Es sind freilich andere Stücke, die die Knaben da heute singen als jene, die das ‘Vocal Concert’ sowie die ‘Cappella Sagittariana Dresden’ unter der Leitung von Peter Kopp anlässlich des 400. Jahrestags der Veröffentlichung des ‘Florilegium Portense’ von 1618 für eine CD mit 17 Stücken ausgewählt haben. 15 lateinische und zwei deutschsprachige Motetten in Besetzungen zu vier bis acht Stimmen sowie divergierender Instrumentalbegleitung dokumentieren Vielfalt (und Sprachverhältnis) des Kompendiums anschaulich.
Hieronymus Praetorius, Orlando di Lasso oder Hans Leo Hassler sind natürlich gängige Komponistennamen, zu denen sich bislang vielleicht eher unbekanntere gesellen: Arcangelo Borsaro, Andreas Pevernage, Adam Gumpelzhaimer, Thomaskantor Sethus Calvisius oder Erhard Bodenschatz, der 1603 die erste Ausgabe jener ‘Blütenlese der ausgezeichnetesten Lieder’ in Leipzig publizierte.
Der aus professionellen und talentierten Laien bestehende Chor ist schlank besetzt, kann im Forte jedoch ‘mehr scheinen als sein’. Die Instrumentalbegleitung ergänzt die vokalen Register perfekt mit schönen Streichern, Orgel und Theorbe sowie präzisen Bläsern und verschmilzt zu einem dennoch stets transparenten Gesamtklang, bei dem Intonation und Diktion keine Wünsche offenlassen. Der Tuttiklang ist von eindringlicher Schönheit, die Solisten gliedern sich perfekt ein und bestechen durch ansprechende Schlichtheit, die sich ohne Wenn und Aber in den Dienst des vertonten Wortes stellt. Ob Dirigent Peter Kopp bei einigen Motetten agogisch und dynamisch zuweilen etwas deutlichere Akzente hätte setzen sollen, um die rhythmischen Eigenheiten noch mehr zu betonen, mag absolut im persönlichen Ermessen des jeweiligen Hörers liegen.

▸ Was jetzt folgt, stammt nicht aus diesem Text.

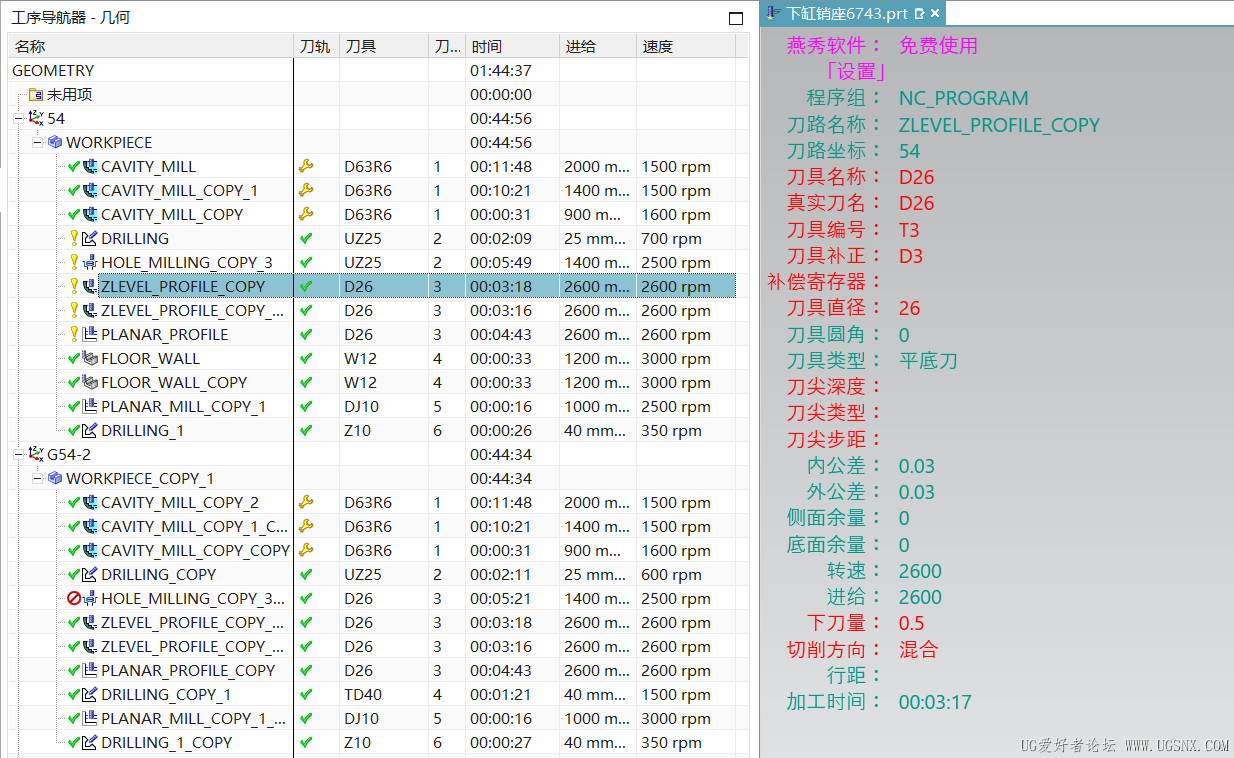Click the DRILLING operation icon under WORKPIECE
Screen dimensions: 1234x758
coord(90,239)
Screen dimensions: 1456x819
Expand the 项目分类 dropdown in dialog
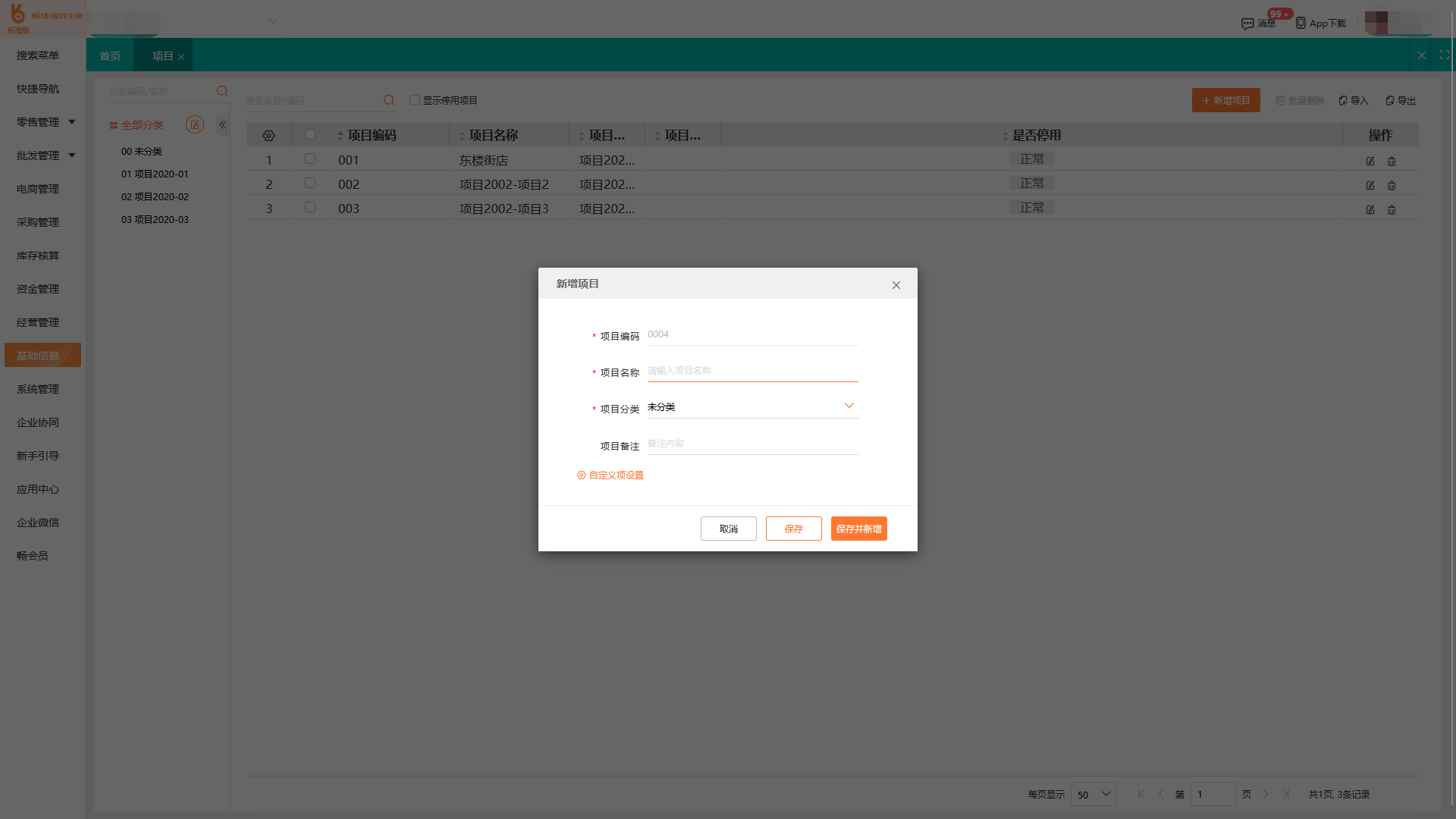[849, 406]
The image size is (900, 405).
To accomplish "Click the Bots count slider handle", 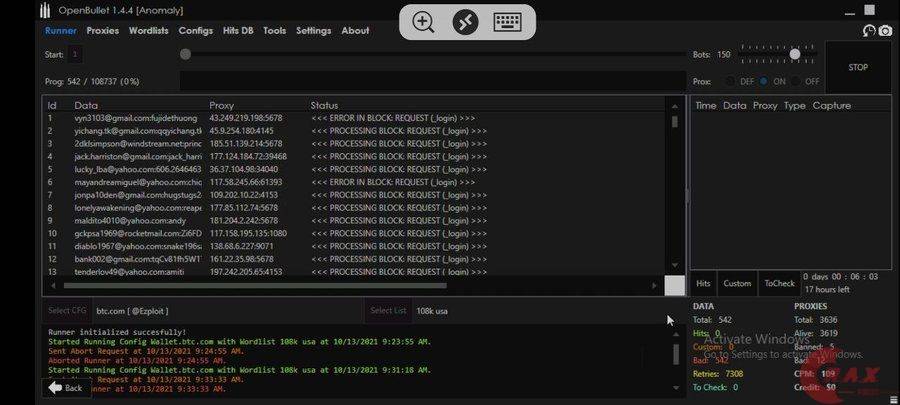I will 795,54.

Die über weite Strecken wache und klangflächige Interpretation würdigt mit der Werk-Selektion stellvertretend die im ‘Florilegium Portense’ vertretenen 90 Komponisten aus verschiedenen Ländern, die für die drei Ausgaben von 1603, 1618 und 1621 zusammen 271 Motetten beisteuerten. Die vorliegende, feine Aufnahme, dokumentiert jedenfalls, dass die Sammlung weit mehr ist, als Thomaskantor Johann Adam Hiller urteilte, der die Stücke ab 1790 aus dem Repertoire der Leipziger nahm: Für ihn war sie schlicht ein « lateinischer Singsang, den Meister Bodenschatz zusammengeschleppt hat“.